Floating transformable buildings for parties, concerts and remote meetings
TESSERAE: It stands for Tessellated Electromagnetic Space Structures for the Exploration of Reconfigurable, Adaptive Environments. Confused? Just think of a large, transformable floating pavilion that’s “big, beautiful science fiction” but modular, cut into different tiles that can be packed flat into a rocket, Ekblaw says, “like a glorified PEZ dispenser.” She compares them to Legos that could build themselves in space.
“Right now, on the International Space Station, if there’s a micrometeorite impact, and it punctures the space habitat, you have to repair it…. It’s actually very hard to repair,” Ekblaw says. “But the idea with a reconfigurable habitat is that there’s all these different parts. If there’s damage to one, you just pop it off and replace it.”
Even more fun, you can swap out your window that previously had a view of Earth for a docking port where your friends might show up for a party at your building, she says. “It’s meant to be architecture in space that would finally scale access.”
Ekblaw estimates that, perhaps in the next decade, scientists and researchers might head to space, too, instead of just astronauts. Then, tourists might come later, in the 2040s.
Ekblaw’s team is planning its first test in 10 years. And if you ask Ekblaw how expensive a ticket to your remote workplace hangout in space might be, she compares it to probably “slightly fancy commercial aviation.”
Musical instruments made for space
In addition to improving Earth, Ekblaw’s vision involves building the future of human culture in space. “We shouldn’t always just take up into space the cultural artifacts from Earth; we should let that also be a domain where we are creating new and novel cultural artifacts for humanity,” she says. Ekblaw points to a Telemetron, a steampunk-inspired object with two percussive elements inside two modules that players can only use while floating.
Designers Sands Fish, Nicole L’Huillier and Thomas Sanchez Lengeling have already played this instrument on a “Zero-G flight,” at the top of which you get around 20 seconds of microgravity. “[Then] they turned that one Telemetron into a zero gravity orchestra—they had a series of other types of instruments that have been designed for the same environment,” she says. “Quirky, wacky, beautiful design.”
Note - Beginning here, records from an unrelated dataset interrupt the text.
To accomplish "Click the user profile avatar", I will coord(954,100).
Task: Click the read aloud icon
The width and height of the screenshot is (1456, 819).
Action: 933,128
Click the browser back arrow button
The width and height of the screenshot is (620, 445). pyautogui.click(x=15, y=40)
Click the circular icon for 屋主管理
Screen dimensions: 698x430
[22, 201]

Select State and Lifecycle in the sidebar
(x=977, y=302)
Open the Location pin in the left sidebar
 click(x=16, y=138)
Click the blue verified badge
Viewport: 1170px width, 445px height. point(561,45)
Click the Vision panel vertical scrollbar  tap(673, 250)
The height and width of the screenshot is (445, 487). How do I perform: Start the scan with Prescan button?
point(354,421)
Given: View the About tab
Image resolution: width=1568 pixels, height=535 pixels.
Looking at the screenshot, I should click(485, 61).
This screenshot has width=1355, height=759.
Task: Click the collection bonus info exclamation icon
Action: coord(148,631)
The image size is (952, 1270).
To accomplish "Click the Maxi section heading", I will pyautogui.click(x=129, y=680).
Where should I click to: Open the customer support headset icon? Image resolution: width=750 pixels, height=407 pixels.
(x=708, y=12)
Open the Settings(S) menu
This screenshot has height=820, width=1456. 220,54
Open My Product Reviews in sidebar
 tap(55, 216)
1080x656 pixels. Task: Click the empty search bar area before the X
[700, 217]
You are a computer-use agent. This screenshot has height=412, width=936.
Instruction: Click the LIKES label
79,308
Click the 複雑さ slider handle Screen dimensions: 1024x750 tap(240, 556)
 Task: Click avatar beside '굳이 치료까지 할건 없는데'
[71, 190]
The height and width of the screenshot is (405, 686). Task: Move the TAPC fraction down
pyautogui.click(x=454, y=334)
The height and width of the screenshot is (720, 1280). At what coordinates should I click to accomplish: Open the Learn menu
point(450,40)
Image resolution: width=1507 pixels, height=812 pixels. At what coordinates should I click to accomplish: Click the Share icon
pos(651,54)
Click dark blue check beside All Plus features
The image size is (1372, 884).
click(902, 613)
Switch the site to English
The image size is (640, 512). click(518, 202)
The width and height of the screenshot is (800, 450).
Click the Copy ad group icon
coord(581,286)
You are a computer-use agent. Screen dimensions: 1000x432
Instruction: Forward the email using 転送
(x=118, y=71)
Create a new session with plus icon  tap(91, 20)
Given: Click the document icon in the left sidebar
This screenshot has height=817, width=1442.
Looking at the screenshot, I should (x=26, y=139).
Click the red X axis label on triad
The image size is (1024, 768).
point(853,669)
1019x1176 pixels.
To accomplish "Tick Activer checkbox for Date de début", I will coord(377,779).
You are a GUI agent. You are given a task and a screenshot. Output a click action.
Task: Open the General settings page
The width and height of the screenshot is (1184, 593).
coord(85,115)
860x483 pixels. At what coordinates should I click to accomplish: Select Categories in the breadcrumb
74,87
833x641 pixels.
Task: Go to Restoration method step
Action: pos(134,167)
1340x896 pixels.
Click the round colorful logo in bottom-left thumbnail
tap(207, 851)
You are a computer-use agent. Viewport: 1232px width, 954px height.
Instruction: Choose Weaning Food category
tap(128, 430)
Diverse communities in space
She wants to ensure that nonscientists can expand into space. “We need welders. We need plumbers. We need all kinds of tradespeople, so it will be a combination of traditional blue-collar work and white-collar opportunities,” Ekblaw says.
She’s a part of two flights per year, one with Aurelia and one with MIT, with an eye on equity. “We try to do it explicitly with communities that are not as often welcomed into aerospace,” she says, whether it’s due to their industry, like artists and musicians, or because they are from marginalized communities with less access to STEM education, she adds.